Question

Find simultaneous solutions for each system of equations $$\left(0^{\circ} \leq \theta \leq 360^{\circ}\right)$$.$$\begin{array}{l} r=2 \sin \theta \\ r=\sin 2 \theta \end{array}$$

Answer

**step1** Understanding the Problem

The problem asks us to find the simultaneous solutions for a system of two equations given in polar coordinates: $$r = 2 \sin \theta$$ and $$r = \sin 2 \theta$$. We are looking for pairs of values $$(r, \theta)$$ that satisfy both equations, with the angle $$\theta$$ restricted to the range $$0^{\circ} \leq \theta \leq 360^{\circ}$$. This means we need to find all angles within this range that satisfy the conditions, and their corresponding radial distances.

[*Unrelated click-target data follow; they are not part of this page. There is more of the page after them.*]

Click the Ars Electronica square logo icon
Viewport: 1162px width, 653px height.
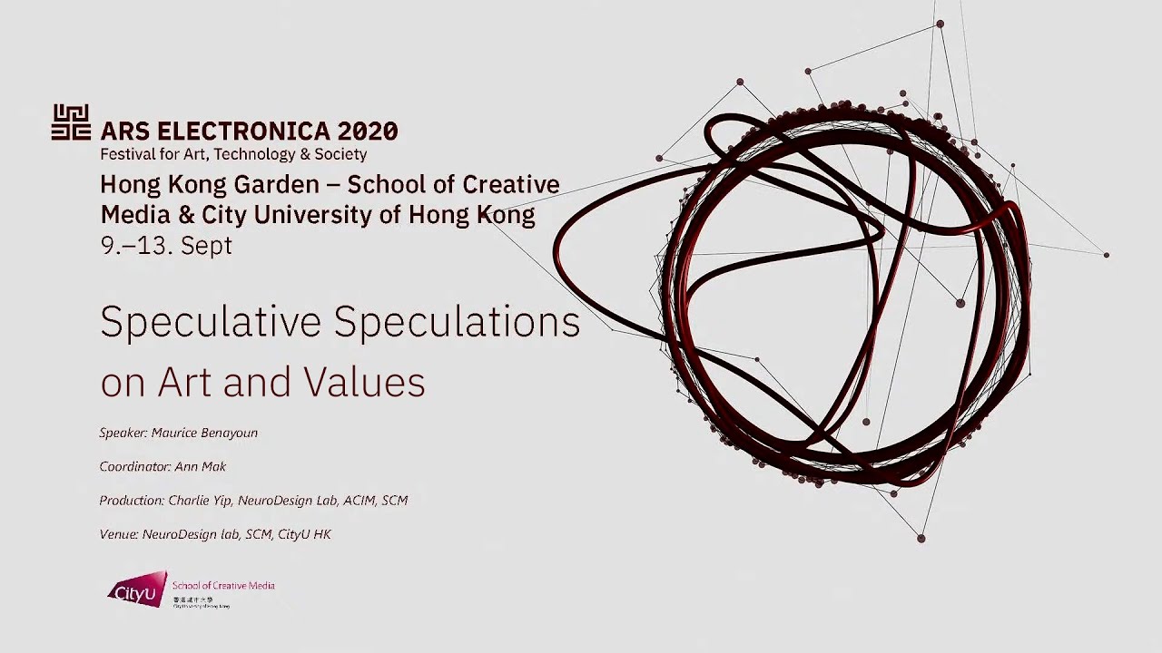pyautogui.click(x=71, y=122)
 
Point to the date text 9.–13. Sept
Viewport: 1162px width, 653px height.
pyautogui.click(x=166, y=246)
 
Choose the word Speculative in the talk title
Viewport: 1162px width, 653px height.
pyautogui.click(x=212, y=322)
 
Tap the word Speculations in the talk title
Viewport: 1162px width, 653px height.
pyautogui.click(x=458, y=322)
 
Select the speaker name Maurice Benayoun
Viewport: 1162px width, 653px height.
pyautogui.click(x=204, y=433)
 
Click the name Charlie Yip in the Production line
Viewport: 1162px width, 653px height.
pyautogui.click(x=200, y=500)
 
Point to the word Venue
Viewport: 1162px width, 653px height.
pyautogui.click(x=118, y=534)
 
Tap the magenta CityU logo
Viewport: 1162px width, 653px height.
pyautogui.click(x=137, y=590)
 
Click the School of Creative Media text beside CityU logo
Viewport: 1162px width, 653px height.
pyautogui.click(x=223, y=586)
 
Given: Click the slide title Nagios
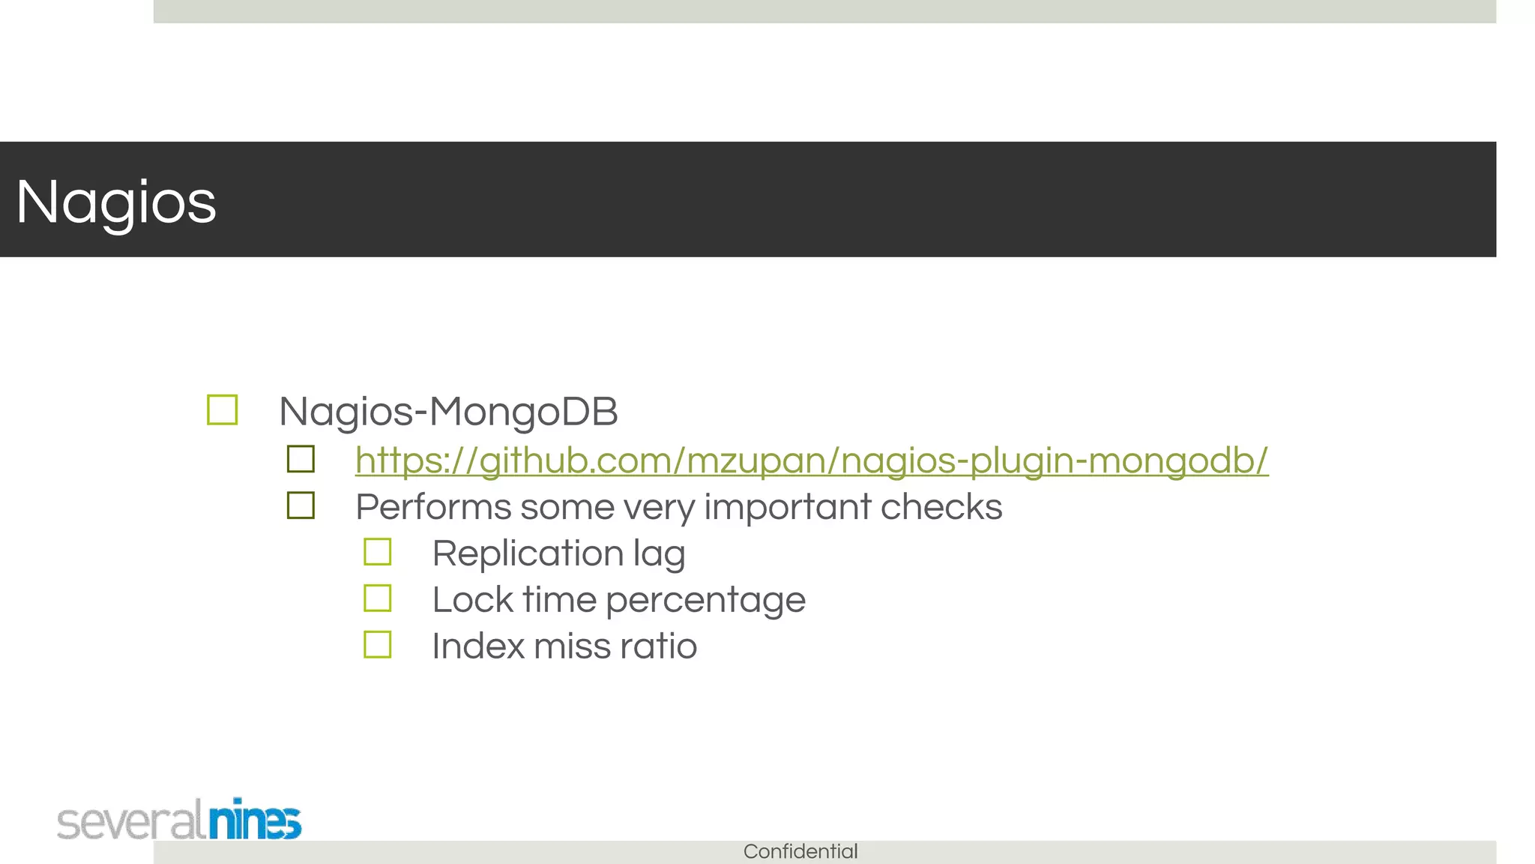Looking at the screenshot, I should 116,202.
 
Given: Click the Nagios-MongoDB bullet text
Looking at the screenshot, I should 448,412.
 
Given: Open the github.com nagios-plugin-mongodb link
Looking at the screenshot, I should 812,460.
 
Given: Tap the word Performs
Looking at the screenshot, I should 433,507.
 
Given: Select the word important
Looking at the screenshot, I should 787,508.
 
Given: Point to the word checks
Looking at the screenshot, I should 941,507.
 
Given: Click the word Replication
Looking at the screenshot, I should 528,554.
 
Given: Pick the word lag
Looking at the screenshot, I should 659,555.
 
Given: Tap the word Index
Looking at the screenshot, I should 477,646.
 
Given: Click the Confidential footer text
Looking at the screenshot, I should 800,851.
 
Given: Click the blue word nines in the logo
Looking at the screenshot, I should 255,820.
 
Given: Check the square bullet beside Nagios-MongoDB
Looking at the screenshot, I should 223,410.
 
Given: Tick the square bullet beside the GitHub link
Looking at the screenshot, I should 301,459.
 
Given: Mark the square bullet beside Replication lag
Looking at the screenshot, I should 378,552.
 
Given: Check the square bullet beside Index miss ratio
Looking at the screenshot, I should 378,645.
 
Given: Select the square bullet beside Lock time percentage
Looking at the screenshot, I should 378,598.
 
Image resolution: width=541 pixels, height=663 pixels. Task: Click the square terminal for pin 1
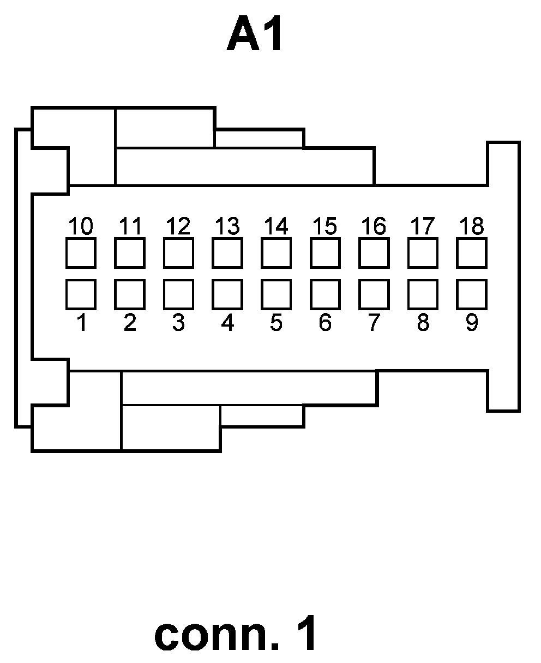(81, 294)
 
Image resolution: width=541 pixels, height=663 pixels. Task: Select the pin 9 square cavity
(472, 294)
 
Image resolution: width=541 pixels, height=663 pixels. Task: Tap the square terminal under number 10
(81, 253)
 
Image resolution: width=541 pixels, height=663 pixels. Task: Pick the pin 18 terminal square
(472, 253)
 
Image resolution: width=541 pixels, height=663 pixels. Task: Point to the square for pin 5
(276, 294)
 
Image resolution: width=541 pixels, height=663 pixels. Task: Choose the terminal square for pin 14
(276, 253)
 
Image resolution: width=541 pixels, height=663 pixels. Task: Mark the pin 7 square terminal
(374, 294)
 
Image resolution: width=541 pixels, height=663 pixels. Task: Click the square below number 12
(178, 253)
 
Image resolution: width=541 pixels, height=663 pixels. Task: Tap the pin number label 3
(178, 323)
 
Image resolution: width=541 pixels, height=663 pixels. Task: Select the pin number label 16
(374, 226)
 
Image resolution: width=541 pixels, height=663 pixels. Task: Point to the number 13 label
(227, 226)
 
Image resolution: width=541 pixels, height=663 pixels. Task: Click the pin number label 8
(423, 323)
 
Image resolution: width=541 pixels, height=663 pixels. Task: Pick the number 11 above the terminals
(130, 226)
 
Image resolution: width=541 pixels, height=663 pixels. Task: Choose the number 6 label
(325, 323)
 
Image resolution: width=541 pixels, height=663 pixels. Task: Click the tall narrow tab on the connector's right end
(503, 276)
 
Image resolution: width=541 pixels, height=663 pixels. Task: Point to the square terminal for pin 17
(423, 253)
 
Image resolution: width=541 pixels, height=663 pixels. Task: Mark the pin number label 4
(227, 323)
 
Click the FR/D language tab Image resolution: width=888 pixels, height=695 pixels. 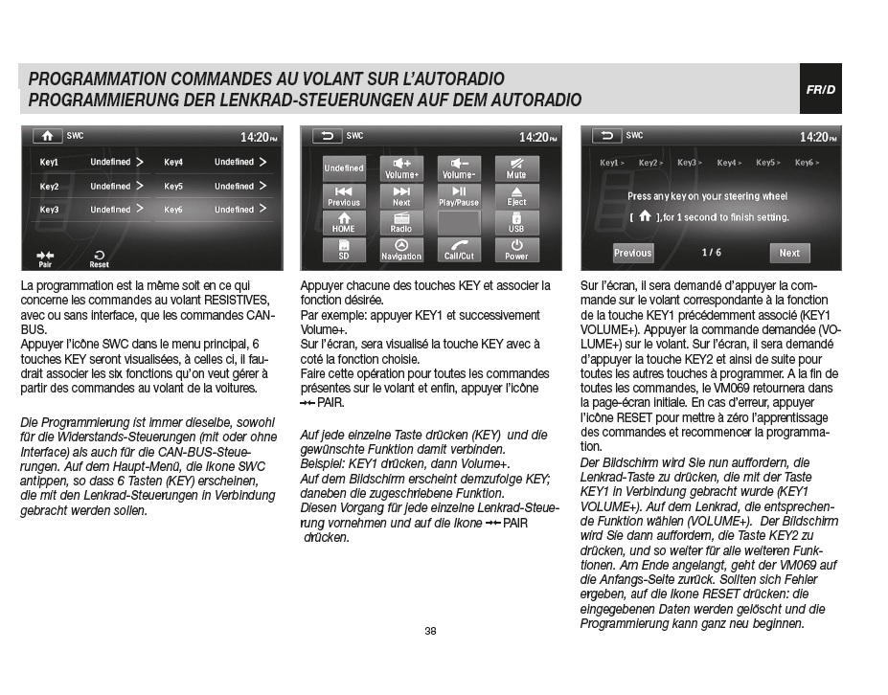point(820,89)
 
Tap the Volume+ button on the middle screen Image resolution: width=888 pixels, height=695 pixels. point(401,168)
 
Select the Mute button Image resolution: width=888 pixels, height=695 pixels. point(516,168)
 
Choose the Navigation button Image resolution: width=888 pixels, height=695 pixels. point(401,250)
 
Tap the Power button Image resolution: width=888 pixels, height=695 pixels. point(516,250)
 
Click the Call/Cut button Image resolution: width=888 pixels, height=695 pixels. point(459,250)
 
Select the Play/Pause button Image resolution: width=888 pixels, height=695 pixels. point(459,196)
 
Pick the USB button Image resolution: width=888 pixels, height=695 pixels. point(516,223)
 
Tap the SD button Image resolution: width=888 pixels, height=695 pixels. point(344,250)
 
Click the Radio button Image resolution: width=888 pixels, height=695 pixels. point(401,223)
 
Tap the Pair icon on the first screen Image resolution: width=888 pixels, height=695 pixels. point(45,258)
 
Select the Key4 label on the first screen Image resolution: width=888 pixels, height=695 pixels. point(173,162)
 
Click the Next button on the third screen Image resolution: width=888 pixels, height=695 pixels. point(789,253)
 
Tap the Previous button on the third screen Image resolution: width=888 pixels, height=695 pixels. point(632,253)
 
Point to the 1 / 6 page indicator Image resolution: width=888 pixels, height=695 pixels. point(711,253)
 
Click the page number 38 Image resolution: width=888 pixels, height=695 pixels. point(430,631)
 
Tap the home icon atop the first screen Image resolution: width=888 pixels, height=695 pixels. point(47,136)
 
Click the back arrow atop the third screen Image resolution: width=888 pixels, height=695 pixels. point(606,136)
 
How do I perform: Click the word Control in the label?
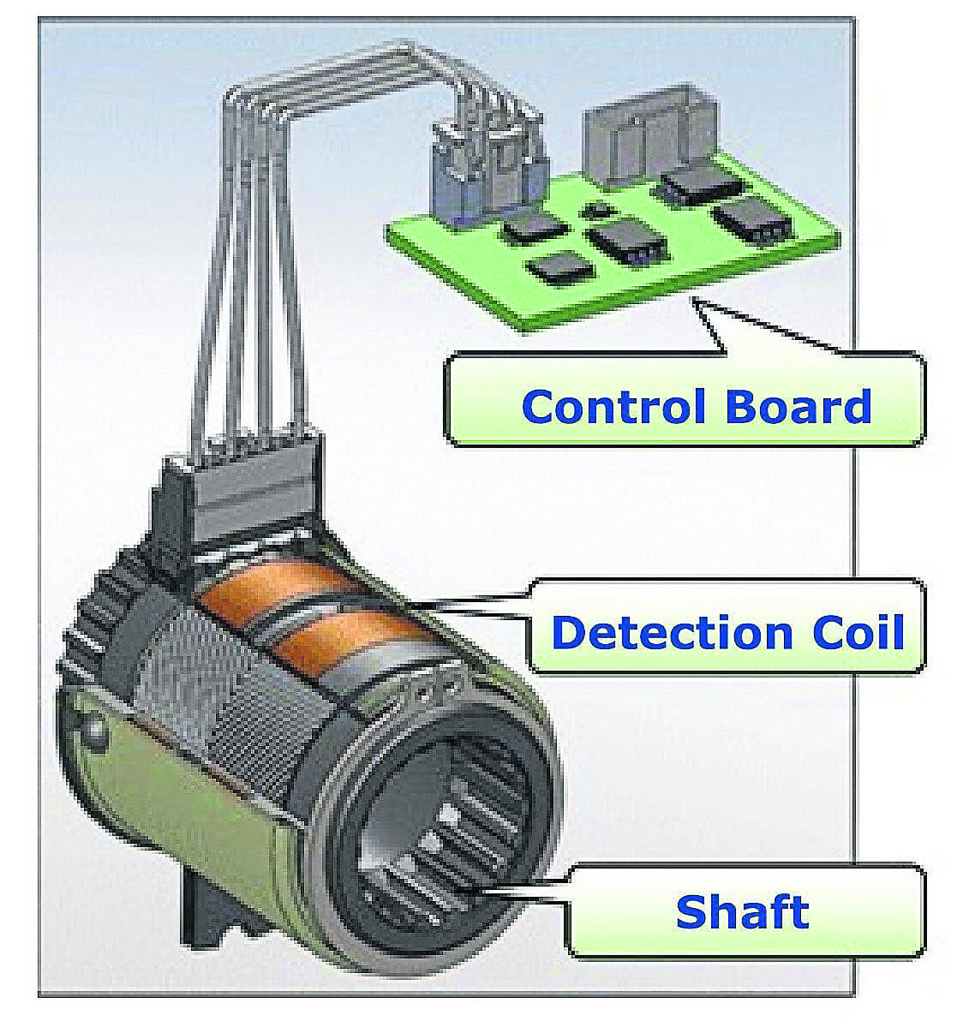pyautogui.click(x=614, y=406)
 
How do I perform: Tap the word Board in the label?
pyautogui.click(x=799, y=406)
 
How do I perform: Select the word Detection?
pyautogui.click(x=672, y=632)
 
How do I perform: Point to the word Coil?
pyautogui.click(x=858, y=632)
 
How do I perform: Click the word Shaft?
pyautogui.click(x=742, y=911)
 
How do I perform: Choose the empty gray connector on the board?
pyautogui.click(x=648, y=134)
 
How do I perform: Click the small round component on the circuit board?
pyautogui.click(x=595, y=210)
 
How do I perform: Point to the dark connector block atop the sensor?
pyautogui.click(x=237, y=492)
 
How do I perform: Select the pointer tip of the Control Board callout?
pyautogui.click(x=694, y=300)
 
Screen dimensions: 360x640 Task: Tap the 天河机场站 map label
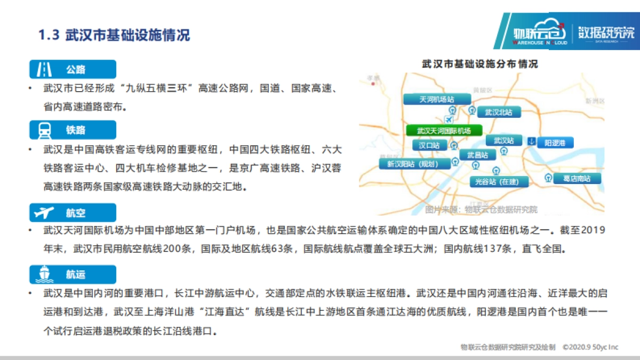(x=437, y=99)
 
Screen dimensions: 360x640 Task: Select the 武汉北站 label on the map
(x=498, y=113)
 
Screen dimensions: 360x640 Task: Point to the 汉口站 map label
(x=429, y=145)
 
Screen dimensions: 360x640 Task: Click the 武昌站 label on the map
(x=477, y=155)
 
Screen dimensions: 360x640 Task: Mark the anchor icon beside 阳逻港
(x=531, y=141)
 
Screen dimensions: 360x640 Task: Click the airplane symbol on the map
(x=448, y=118)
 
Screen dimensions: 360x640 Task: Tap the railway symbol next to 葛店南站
(x=548, y=178)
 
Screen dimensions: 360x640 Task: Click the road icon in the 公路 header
(x=44, y=69)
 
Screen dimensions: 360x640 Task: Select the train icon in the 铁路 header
(x=44, y=130)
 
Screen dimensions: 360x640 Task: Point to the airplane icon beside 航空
(x=44, y=213)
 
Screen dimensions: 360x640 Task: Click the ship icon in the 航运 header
(x=44, y=274)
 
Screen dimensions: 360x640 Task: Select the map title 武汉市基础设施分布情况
(x=479, y=64)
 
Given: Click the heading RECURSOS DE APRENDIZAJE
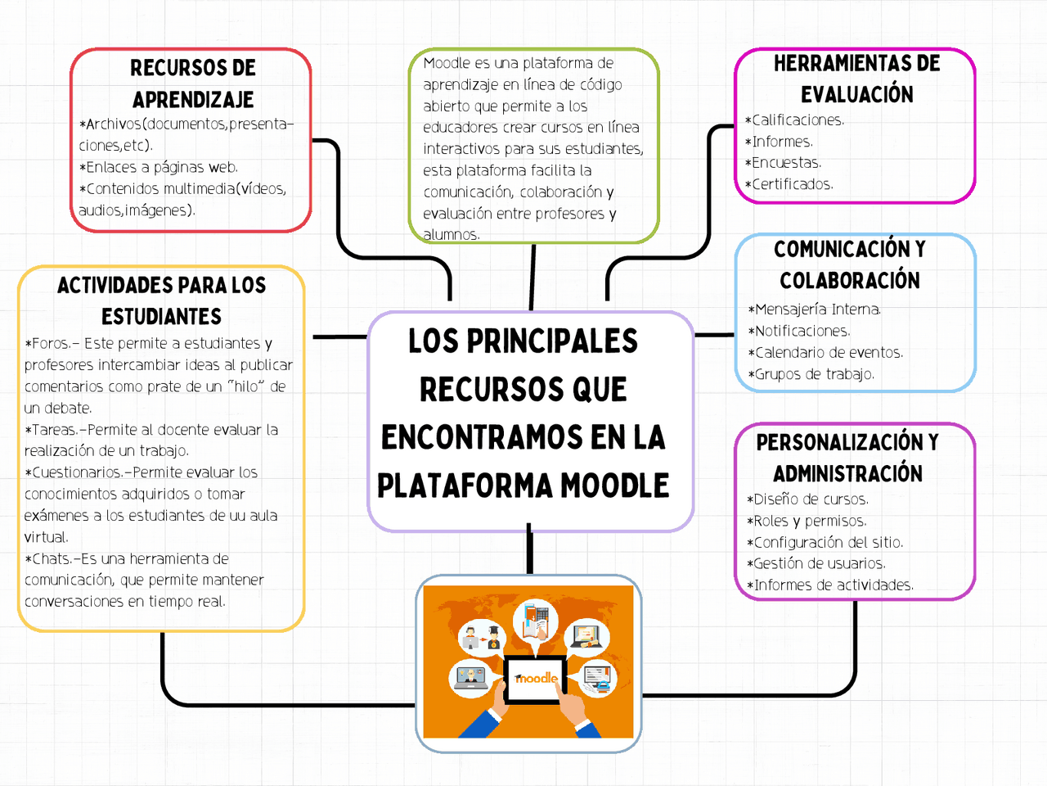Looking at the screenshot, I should pyautogui.click(x=193, y=84).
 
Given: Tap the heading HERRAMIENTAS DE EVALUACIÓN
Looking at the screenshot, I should pyautogui.click(x=856, y=79).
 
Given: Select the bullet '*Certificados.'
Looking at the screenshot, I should pyautogui.click(x=789, y=184).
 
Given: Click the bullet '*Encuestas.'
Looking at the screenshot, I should pyautogui.click(x=783, y=163).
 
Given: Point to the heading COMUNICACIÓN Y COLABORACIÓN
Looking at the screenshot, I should pyautogui.click(x=850, y=264).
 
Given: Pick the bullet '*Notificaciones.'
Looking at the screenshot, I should pyautogui.click(x=799, y=331).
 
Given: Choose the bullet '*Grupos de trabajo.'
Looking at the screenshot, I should pyautogui.click(x=811, y=374).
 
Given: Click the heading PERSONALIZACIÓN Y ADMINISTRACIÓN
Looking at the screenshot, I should pyautogui.click(x=847, y=458).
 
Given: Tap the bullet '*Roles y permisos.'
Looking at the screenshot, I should pyautogui.click(x=807, y=521).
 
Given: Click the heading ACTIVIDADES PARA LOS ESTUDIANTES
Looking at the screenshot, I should pyautogui.click(x=162, y=300).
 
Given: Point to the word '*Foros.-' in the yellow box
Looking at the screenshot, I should pyautogui.click(x=52, y=344).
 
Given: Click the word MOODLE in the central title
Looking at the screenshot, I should pyautogui.click(x=615, y=486).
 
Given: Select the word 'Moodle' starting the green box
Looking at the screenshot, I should pyautogui.click(x=447, y=63).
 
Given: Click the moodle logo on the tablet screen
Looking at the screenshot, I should pyautogui.click(x=536, y=679).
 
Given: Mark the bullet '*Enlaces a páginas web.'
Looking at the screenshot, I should pyautogui.click(x=159, y=167).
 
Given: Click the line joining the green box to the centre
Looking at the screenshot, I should pyautogui.click(x=532, y=277).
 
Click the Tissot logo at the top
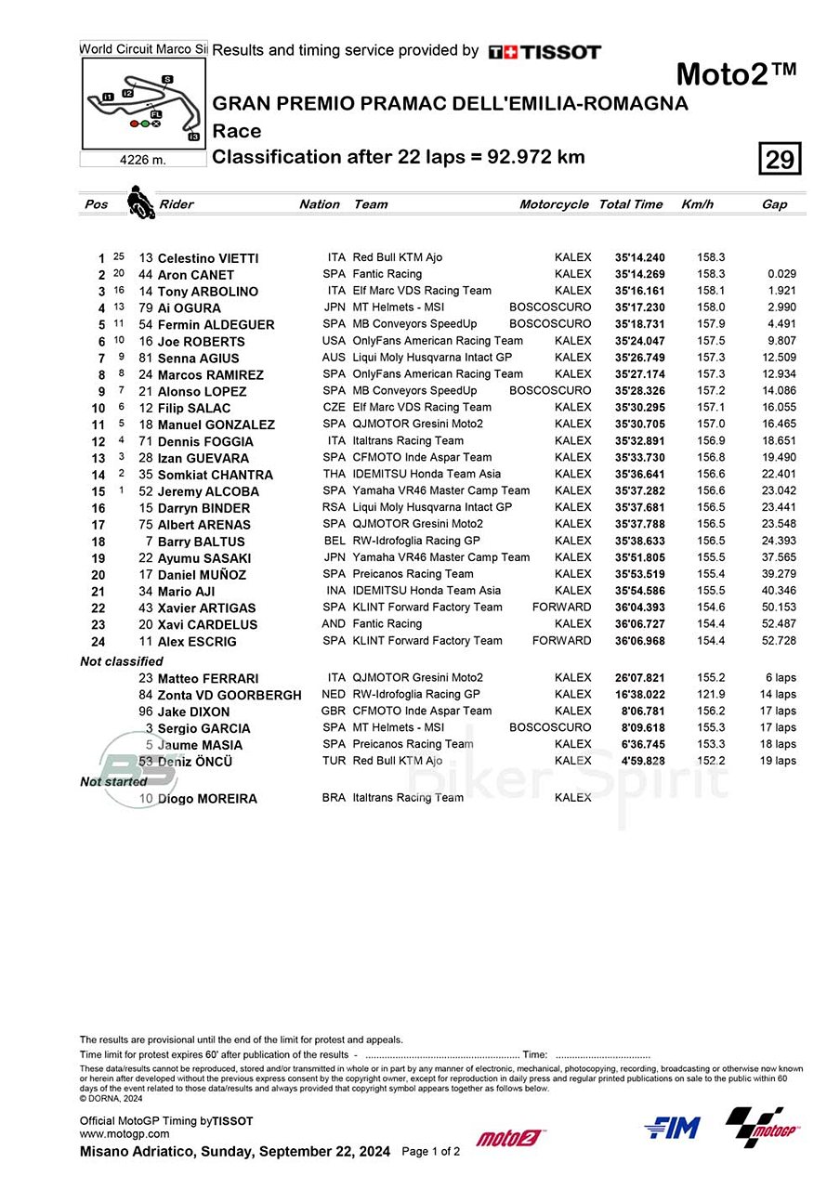545,52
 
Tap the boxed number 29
780,159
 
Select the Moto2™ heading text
736,74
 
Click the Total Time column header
631,204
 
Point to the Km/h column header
697,204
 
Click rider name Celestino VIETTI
208,258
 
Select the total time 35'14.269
639,274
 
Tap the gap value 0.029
781,274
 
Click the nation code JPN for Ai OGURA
335,307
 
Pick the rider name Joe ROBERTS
202,342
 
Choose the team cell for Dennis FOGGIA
408,440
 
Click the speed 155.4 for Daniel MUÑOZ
712,574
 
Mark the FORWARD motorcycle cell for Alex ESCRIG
561,641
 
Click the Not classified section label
121,661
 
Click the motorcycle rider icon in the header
141,203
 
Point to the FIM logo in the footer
672,1128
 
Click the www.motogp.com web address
125,1133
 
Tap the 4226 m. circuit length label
143,160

**step2** Equating the Expressions for r

Since both equations are defined in terms of $$r$$, we can set their right-hand sides equal to each other. This will allow us to find the values of $$\theta$$ that are common to both equations.
$$2 \sin \theta = \sin 2 \theta$$

**step3** Applying Trigonometric Identities

To solve the equation, we need to express all trigonometric functions in terms of a common angle. We use the double angle identity for sine, which is a fundamental relationship in trigonometry: $$\sin 2 \theta = 2 \sin \theta \cos \theta$$.
Substitute this identity into the equation from the previous step:
$$2 \sin \theta = 2 \sin \theta \cos \theta$$

**step4** Rearranging and Factoring the Equation

To solve this trigonometric equation, we move all terms to one side, setting the equation to zero. This allows us to use factoring to find the solutions.
$$2 \sin \theta - 2 \sin \theta \cos \theta = 0$$
Now, we can factor out the common term, $$2 \sin \theta$$:
$$2 \sin \theta (1 - \cos \theta) = 0$$

**step5** Solving for Possible Values of $$\theta$$

For the product of two terms to be zero, at least one of the terms must be zero. This gives us two distinct cases to consider:
Case A: $$2 \sin \theta = 0$$
Dividing both sides by 2, we get $$\sin \theta = 0$$.
Within the specified range of $$0^{\circ} \leq \theta \leq 360^{\circ}$$, the angles for which the sine is zero are:
$$\theta = 0^{\circ}$$
$$\theta = 180^{\circ}$$
$$\theta = 360^{\circ}$$
Case B: $$1 - \cos \theta = 0$$
Rearranging this equation, we get $$\cos \theta = 1$$.
Within the specified range of $$0^{\circ} \leq \theta \leq 360^{\circ}$$, the angles for which the cosine is one are:
$$\theta = 0^{\circ}$$
$$\theta = 360^{\circ}$$
Combining the unique values of $$\theta$$ found from both cases, we have the set of angles:
$$\theta = 0^{\circ}, 180^{\circ}, 360^{\circ}$$.

**step6** Finding the Corresponding r Values

Now, we take each of the valid $$\theta$$ values and substitute them back into one of the original equations to find the corresponding $$r$$ value. We will use the equation $$r = 2 \sin \theta$$ for simplicity.
For $$\theta = 0^{\circ}$$:
$$r = 2 \sin 0^{\circ} = 2 \times 0 = 0$$
(We can verify with the second equation: $$r = \sin (2 \times 0^{\circ}) = \sin 0^{\circ} = 0$$. Both agree.)
So, one solution is $$(r, \theta) = (0, 0^{\circ})$$.
For $$\theta = 180^{\circ}$$:
$$r = 2 \sin 180^{\circ} = 2 \times 0 = 0$$
(We can verify with the second equation: $$r = \sin (2 \times 180^{\circ}) = \sin 360^{\circ} = 0$$. Both agree.)
So, another solution is $$(r, \theta) = (0, 180^{\circ})$$.
For $$\theta = 360^{\circ}$$:
$$r = 2 \sin 360^{\circ} = 2 \times 0 = 0$$
(We can verify with the second equation: $$r = \sin (2 \times 360^{\circ}) = \sin 720^{\circ} = 0$$. Both agree.)
So, a third solution is $$(r, \theta) = (0, 360^{\circ})$$.

**step7** Stating the Simultaneous Solutions

The simultaneous solutions for the given system of equations, satisfying the condition $$0^{\circ} \leq \theta \leq 360^{\circ}$$, are the pairs $$(r, \theta)$$ we found:
$$(r, \theta) = (0, 0^{\circ})$$
$$(r, \theta) = (0, 180^{\circ})$$
$$(r, \theta) = (0, 360^{\circ})$$
These represent the points where the two polar curves intersect.